*Available data*:

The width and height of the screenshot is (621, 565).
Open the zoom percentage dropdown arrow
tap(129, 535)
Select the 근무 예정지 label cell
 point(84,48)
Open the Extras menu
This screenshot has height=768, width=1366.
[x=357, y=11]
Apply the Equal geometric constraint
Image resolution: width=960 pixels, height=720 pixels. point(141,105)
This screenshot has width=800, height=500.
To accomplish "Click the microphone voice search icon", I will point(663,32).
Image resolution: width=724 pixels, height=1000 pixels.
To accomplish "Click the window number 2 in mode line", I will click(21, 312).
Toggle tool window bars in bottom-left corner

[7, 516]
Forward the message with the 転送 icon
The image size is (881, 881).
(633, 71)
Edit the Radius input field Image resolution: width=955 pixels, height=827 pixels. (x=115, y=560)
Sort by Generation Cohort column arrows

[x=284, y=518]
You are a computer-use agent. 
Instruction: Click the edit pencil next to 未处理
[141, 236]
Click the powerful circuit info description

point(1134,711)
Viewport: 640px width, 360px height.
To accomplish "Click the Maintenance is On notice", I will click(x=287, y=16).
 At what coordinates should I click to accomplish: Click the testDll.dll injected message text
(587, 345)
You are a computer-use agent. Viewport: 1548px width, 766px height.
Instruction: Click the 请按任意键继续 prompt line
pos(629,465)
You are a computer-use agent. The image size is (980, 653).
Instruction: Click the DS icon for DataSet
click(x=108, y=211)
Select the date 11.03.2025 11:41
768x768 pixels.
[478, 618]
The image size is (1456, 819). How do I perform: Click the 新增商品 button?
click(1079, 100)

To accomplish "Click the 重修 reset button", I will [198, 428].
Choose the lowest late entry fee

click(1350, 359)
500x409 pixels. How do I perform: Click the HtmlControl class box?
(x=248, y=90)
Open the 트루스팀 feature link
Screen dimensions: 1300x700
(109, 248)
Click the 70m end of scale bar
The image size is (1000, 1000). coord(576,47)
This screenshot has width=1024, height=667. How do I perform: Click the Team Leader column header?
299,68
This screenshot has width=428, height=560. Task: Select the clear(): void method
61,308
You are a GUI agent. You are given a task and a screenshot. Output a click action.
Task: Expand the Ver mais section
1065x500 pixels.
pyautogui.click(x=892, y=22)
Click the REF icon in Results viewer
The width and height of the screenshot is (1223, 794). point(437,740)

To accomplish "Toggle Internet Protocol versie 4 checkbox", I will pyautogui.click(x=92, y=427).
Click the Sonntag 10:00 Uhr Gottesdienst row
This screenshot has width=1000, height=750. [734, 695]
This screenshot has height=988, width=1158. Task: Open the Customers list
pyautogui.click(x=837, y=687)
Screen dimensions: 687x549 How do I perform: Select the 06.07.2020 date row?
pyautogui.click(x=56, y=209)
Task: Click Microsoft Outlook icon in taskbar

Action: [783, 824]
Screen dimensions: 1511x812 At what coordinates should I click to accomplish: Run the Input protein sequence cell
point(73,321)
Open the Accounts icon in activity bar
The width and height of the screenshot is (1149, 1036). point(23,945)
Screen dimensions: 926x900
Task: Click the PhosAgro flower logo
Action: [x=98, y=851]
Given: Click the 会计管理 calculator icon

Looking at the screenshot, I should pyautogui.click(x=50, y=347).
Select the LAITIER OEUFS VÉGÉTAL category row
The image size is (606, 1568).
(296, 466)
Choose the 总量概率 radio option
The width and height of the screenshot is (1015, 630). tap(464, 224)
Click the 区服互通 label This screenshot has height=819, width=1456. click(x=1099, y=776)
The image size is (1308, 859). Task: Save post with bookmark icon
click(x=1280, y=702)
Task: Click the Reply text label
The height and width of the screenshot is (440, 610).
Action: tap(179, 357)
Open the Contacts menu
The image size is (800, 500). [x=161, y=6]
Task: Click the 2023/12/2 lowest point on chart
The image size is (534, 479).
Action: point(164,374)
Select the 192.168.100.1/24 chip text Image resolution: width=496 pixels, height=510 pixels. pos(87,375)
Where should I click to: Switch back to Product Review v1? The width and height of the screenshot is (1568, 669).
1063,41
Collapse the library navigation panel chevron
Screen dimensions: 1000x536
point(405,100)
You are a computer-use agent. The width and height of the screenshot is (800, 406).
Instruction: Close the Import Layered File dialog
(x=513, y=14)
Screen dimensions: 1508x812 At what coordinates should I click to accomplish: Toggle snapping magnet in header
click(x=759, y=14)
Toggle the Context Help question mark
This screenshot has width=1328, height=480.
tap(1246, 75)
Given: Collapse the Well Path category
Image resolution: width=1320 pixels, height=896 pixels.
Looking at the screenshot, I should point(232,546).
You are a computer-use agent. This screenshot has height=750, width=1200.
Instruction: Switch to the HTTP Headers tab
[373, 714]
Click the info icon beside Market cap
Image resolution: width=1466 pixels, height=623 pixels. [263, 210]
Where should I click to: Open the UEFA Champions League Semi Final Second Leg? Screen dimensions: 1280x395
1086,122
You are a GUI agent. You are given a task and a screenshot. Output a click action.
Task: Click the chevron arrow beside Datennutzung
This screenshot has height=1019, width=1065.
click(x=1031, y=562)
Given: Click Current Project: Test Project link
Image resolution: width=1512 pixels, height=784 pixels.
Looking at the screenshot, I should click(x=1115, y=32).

*Exercise brief*:
Lines of the data above that include the string "category" must each be copied.

*Answer to this problem*:
Select the LAITIER OEUFS VÉGÉTAL category row
Given: Collapse the Well Path category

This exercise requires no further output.